Why Aurora, CO, Car Storage is a Unique Challenge

Before we dive into the “how,” let’s quickly cover the “why.” Storing a car in Aurora is not the same as in Miami or Seattle. Our local environment presents specific challenges you must address to protect your vehicle. Understanding these will make the following steps make perfect sense.

  • High Altitude & Dry Air: Our thin, dry air accelerates the degradation of rubber and plastic components. Hoses, belts, and seals can become brittle and crack much faster if not properly conditioned.
  • Extreme Temperature Swings: It’s not uncommon for temperatures to swing 30-40 degrees in a single day. This causes tire pressure to fluctuate dramatically, fluids to expand and contract, and can wreak havoc on a car’s battery.
  • Persistent Pests: From mice to the infamous Colorado marmot, critters are always looking for a warm, safe place to nest. An idle car engine bay or interior is a five-star hotel for them, and they can cause thousands in damage by chewing through wires and upholstery.
  • Intense UV Radiation: At a mile high, the sun’s UV rays are significantly stronger.

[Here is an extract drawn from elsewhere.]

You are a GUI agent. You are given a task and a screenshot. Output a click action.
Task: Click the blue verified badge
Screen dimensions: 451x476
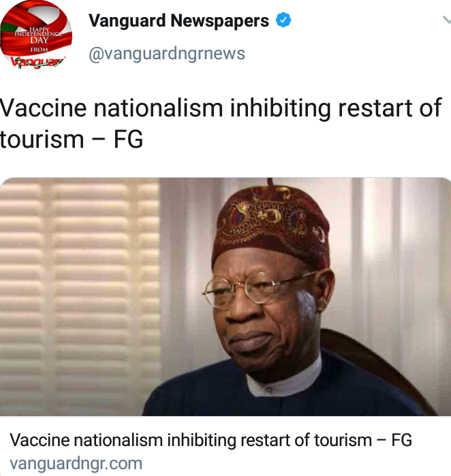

This can fade paint, crack dashboards, and degrade tires if your car is stored outdoors or near a window.

Your Ultimate Aurora Car Storage Checklist: A Step-by-Step Guide

Think of this as your pre-flight checklist for hibernation. Follow these steps in order, and your car will be perfectly preserved. This is the exact process I use for both my daily driver and my classic car.

  1. Choose Your Storage Location Wisely

    The first decision is the most important. Where you store the car dictates some of the other steps you’ll need to take. Here in the Aurora area, you have a few options.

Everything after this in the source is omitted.